Text excerpt:
start

Cathleen Black, tapped by New York City’s Mayor Michael Bloomberg to serve as chancellor of the largest US public school system, resigned last week just 95 days into her tenure. The resignation marks a significant political setback for the billionaire mayor, who last November installed the former publishing executive with no background or experience in the public schools, claiming that her management skills—exercised in magazine downsizing and layoffs—would translate seamlessly into education.

 

While the appointment outraged teachers, students and parents, Bloomberg has a reputation for rewarding his cronies with top positions in his administration and staunchly defending them against any popular opposition.

 

There is no doubt that Bloomberg, who is keen on implementing right-wing education “reforms,” came to view the deeply unpopular chancellor as a liability. A NY1-Marist poll released three days before Black’s resignation showed her approval rating to be just 17 percent. And nearly 50 percent of respondents to a Quinnipiac poll last month called for her resignation.

 

Deputy Mayor Dennis M. Walcott, who was an appointee on the city’s old Board of Education under the Democratic administration of Mayor David Dinkins in the 1990s, has been nominated to replace Black.

 

“There was this idea that Cathie was going to come out with a constituency group—either parents or students—but she couldn’t do it,” Geoffrey Canada, president and chief executive of the Harlem Children’s Zone, told the Wall Street Journal. “And that inability to connect put the mayor in a bad place,” he said.

 

When her appointment was first announced, Canada, a nationwide advocate for charter schools, described himself as “thrilled.” Black’s sole connection with New York City schools was her membership on the board of the Harlem Village Academy, a charter school, which was chaired by her former boss, the right-wing media mogul Rupert Murdoch.

 

According to reports, Black was surprised when Bloomberg called her to an early morning meeting last week and stated that, “This is not working out.”

 

Several of Bloomberg’s aides had expressed concern about Black’s incompetence and utter inability to muster support among educators and parents.

 

“The story was becoming about her, as opposed to about how we keep making progress,” the mayor said Friday on his radio show. Widespread discontent over Black’s appointment brought her under closer public scrutiny and exposed her tenuous grasp of the issues facing New York public schools.

 

According to Eric Nadelstern, a recently retired former deputy schools chancellor, Black did not have trouble understanding briefings from department staffers or City Hall aides. “But then a reporter, a politician, a questioner would ask a question that was outside the realm of that briefing, and the experiential context was not there for her, so she had nothing to rely on,” he said.

end

Raw data:
start

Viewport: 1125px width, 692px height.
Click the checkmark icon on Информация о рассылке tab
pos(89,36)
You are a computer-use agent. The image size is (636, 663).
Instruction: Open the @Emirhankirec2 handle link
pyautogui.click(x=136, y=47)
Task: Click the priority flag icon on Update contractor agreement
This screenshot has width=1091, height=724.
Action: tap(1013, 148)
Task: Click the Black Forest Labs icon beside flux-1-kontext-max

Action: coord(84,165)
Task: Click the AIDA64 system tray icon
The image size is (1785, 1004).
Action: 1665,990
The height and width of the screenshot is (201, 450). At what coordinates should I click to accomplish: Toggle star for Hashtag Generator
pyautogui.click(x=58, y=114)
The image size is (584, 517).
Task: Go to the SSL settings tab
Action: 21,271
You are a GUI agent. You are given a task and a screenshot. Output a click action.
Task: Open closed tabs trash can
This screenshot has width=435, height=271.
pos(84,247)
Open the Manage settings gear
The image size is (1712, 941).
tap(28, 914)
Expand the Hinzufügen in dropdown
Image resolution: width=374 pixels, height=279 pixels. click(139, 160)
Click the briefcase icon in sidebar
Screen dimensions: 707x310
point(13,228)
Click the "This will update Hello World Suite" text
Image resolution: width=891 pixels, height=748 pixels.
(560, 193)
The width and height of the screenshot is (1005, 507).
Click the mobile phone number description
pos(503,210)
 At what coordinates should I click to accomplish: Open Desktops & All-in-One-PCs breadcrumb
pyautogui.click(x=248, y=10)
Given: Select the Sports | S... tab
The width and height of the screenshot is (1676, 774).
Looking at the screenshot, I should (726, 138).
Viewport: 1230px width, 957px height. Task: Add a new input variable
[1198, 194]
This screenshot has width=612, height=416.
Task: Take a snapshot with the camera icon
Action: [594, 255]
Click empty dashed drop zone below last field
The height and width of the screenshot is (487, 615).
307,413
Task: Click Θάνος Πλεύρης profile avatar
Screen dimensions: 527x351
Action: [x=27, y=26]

end

Complete the following:
**1.** From the rows, copy out the lines from the one containing "The width and height of the screenshot is (1005, 507)." through the one containing "pyautogui.click(x=248, y=10)", both included, without changing anything.
**2.** Continue the piece on Cathleen Black's resignation as New York City schools chancellor, starting right after its last sentence.

Replies:
**1.**
The width and height of the screenshot is (1005, 507).
Click the mobile phone number description
pos(503,210)
 At what coordinates should I click to accomplish: Open Desktops & All-in-One-PCs breadcrumb
pyautogui.click(x=248, y=10)

**2.**
 

According to the New York Times, “over half of the city’s top education officials have left,” since Black’s appointment.

 

Black is the former chairwomen of Hearst Magazines and former president and publisher of USA Today. She is an old friend of Mayor Bloomberg and the two of them were once neighbors on Manhattan’s wealthy Upper East Side. As was the case with her predecessor, Joel Klein, Black’s lack of experience made it necessary to acquire a waiver from the State Education Department, due to a state law requiring that school chancellors have at least three years of educational experience. Her own children attend private boarding schools in Connecticut.

 

Klein abruptly resigned as schools chancellor last year to take a well-paid position at Rupert Murdoch’s News Corporation, consulting on profit-generating ventures in education. Just months before his departure, a report revealed that his claim of having closed the “achievement gap” between white and minority students was based on inflated test scores.

 

Over the years, New York City has become a testing ground for a nationwide assault on public education. This was especially the case under Klein, whose agenda was driven entirely by the interests of the corporate and financial elite. While city and state funding for education was being slashed, Klein raised millions in private funds. Ever greater emphasis was placed on standardized testing, and the city began to grade teachers based on test scores. This was in line with a broader policy of scapegoating teachers for the city’s underfunded and neglected education system.

 

Klein and the Bloomberg administration made doing away with tenure and seniority rules central to their reform agenda and sought to tie pay increases for teachers to bogus indicators of “improving schools,” like manipulated test scores. The graduation rates of many troubled high schools were discovered to be artificially inflated, and the results of the 2010 New York State tests revealed that the gap between minority and white students had not improved at all during Klein’s eight-year tenure. Under Klein, approximately 100 charter schools were established throughout the city.

 

Black was brought in to continue her predecessor’s pro-corporate education policies, despite overwhelming opposition to her appointment among working class New Yorkers. From the outset, Black’s tenure was marred by missteps and embarrassments, demonstrating how far removed she is from the working class and her unsuitability for the job.

 

When Black visited some of the city’s schools last December, she remarked on how “clean” they were. Just two weeks into her chancellorship, Black replied to a question regarding “huge shortages” of classroom space by saying, “Could we just have some birth control for a while? It could really help us all out a lot,” a remark that led protesters to taunt her waving condoms.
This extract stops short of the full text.